Aim of the task
Retype only the lines at the head of the records, first through the one with "Task: Open the three-dot more options menu", exactly as written.

————————

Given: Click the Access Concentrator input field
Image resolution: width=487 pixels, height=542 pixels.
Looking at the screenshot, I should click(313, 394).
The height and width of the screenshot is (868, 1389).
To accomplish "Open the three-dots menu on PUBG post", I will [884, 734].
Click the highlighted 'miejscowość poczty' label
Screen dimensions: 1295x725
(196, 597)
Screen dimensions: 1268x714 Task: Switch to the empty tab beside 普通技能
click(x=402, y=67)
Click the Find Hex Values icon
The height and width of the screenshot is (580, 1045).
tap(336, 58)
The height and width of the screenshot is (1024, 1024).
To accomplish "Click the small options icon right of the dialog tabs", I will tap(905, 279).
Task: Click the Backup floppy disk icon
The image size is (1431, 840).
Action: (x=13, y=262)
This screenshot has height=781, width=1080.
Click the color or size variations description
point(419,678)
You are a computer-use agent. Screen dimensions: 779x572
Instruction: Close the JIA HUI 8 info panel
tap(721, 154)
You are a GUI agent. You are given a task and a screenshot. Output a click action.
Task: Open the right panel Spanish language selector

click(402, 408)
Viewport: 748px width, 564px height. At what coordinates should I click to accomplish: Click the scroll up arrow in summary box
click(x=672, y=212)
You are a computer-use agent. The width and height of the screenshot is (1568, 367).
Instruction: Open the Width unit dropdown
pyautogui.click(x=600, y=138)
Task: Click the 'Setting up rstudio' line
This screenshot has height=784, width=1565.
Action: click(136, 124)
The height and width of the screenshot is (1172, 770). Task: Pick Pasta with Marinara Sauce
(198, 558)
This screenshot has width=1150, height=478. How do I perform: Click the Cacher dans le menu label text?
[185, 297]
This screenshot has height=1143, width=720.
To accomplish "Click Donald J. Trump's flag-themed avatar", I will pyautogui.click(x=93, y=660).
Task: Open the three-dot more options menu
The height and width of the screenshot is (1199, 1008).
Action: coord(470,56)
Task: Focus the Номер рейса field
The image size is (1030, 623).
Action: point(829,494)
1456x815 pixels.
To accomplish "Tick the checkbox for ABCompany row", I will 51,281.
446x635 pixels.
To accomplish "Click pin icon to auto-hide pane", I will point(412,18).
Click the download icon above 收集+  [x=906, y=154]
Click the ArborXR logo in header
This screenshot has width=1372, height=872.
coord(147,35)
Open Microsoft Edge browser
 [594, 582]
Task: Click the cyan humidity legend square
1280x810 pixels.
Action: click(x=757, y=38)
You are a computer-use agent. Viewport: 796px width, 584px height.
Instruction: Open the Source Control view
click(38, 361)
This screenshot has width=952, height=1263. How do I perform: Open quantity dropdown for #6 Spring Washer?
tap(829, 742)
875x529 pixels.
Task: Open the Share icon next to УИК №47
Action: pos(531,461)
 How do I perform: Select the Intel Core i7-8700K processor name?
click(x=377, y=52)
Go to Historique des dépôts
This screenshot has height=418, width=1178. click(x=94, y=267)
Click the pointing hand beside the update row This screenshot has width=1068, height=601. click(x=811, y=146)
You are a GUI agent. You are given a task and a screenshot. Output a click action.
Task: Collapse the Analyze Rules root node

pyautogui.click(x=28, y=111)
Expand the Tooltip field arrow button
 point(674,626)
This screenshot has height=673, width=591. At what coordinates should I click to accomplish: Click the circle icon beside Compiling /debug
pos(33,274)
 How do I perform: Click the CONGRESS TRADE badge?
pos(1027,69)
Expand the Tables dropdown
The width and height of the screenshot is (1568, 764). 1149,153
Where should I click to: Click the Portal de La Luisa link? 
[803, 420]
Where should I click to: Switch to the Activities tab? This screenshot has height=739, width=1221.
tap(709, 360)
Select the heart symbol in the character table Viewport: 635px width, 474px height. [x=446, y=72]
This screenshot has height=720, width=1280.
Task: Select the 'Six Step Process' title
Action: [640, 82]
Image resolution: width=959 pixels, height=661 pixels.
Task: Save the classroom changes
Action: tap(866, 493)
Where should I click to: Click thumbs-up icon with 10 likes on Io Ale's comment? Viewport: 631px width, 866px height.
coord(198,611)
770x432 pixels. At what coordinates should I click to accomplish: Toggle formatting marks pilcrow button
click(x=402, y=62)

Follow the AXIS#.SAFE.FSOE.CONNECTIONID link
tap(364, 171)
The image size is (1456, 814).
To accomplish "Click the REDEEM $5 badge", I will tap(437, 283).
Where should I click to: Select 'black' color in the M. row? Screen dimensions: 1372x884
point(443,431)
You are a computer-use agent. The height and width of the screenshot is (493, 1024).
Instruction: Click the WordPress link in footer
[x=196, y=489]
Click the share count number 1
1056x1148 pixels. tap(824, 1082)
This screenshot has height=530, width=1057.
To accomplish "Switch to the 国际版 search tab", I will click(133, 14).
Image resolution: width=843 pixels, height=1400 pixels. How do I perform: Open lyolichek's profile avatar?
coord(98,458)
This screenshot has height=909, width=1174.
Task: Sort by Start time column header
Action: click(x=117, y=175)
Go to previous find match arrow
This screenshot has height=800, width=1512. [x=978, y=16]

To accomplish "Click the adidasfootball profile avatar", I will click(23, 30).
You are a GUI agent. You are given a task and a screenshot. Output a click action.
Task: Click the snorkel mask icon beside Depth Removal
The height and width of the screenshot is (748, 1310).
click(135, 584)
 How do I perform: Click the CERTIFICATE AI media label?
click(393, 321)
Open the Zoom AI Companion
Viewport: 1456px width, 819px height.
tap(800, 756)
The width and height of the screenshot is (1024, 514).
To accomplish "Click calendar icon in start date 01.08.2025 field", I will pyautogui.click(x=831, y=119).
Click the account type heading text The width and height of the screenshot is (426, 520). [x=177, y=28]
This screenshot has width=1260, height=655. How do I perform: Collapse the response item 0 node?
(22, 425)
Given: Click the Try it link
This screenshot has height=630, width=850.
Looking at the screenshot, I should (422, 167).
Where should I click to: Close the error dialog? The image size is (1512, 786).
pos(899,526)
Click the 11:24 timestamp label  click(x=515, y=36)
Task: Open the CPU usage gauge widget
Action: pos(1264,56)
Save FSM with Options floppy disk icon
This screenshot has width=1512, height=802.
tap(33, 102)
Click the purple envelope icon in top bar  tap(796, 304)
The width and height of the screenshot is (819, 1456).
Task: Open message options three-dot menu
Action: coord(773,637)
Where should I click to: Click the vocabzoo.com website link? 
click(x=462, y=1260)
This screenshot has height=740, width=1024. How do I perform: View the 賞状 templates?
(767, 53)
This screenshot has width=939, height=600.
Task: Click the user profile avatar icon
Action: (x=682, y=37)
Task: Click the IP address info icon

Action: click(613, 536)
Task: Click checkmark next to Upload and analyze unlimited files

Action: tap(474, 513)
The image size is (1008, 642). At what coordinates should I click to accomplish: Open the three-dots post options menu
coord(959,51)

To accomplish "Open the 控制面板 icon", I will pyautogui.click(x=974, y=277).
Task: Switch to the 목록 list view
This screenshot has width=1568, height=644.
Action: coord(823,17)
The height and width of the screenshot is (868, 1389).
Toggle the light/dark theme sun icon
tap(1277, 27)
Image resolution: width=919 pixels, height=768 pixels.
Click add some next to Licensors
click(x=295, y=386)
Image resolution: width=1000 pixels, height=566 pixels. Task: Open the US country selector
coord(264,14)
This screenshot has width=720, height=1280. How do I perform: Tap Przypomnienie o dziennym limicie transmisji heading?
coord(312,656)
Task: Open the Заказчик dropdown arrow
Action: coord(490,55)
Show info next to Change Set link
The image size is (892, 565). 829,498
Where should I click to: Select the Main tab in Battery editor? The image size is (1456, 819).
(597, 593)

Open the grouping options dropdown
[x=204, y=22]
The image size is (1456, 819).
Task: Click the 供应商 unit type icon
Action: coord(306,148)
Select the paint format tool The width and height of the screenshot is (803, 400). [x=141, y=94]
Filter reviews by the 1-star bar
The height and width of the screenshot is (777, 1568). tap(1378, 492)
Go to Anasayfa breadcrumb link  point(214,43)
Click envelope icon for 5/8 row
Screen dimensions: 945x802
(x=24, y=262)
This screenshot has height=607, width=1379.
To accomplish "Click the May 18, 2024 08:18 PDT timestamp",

————————

Solution
Given: Click the Access Concentrator input field
Image resolution: width=487 pixels, height=542 pixels.
Looking at the screenshot, I should click(313, 394).
The height and width of the screenshot is (868, 1389).
To accomplish "Open the three-dots menu on PUBG post", I will [884, 734].
Click the highlighted 'miejscowość poczty' label
Screen dimensions: 1295x725
(196, 597)
Screen dimensions: 1268x714 Task: Switch to the empty tab beside 普通技能
click(x=402, y=67)
Click the Find Hex Values icon
The height and width of the screenshot is (580, 1045).
tap(336, 58)
The height and width of the screenshot is (1024, 1024).
To accomplish "Click the small options icon right of the dialog tabs", I will tap(905, 279).
Task: Click the Backup floppy disk icon
The image size is (1431, 840).
Action: (x=13, y=262)
This screenshot has height=781, width=1080.
Click the color or size variations description
point(419,678)
You are a computer-use agent. Screen dimensions: 779x572
Instruction: Close the JIA HUI 8 info panel
tap(721, 154)
You are a GUI agent. You are given a task and a screenshot. Output a click action.
Task: Open the right panel Spanish language selector

click(402, 408)
Viewport: 748px width, 564px height. At what coordinates should I click to accomplish: Click the scroll up arrow in summary box
click(x=672, y=212)
You are a computer-use agent. The width and height of the screenshot is (1568, 367).
Instruction: Open the Width unit dropdown
pyautogui.click(x=600, y=138)
Task: Click the 'Setting up rstudio' line
This screenshot has height=784, width=1565.
Action: click(136, 124)
The height and width of the screenshot is (1172, 770). Task: Pick Pasta with Marinara Sauce
(198, 558)
This screenshot has width=1150, height=478. How do I perform: Click the Cacher dans le menu label text?
[185, 297]
This screenshot has height=1143, width=720.
To accomplish "Click Donald J. Trump's flag-themed avatar", I will pyautogui.click(x=93, y=660).
Task: Open the three-dot more options menu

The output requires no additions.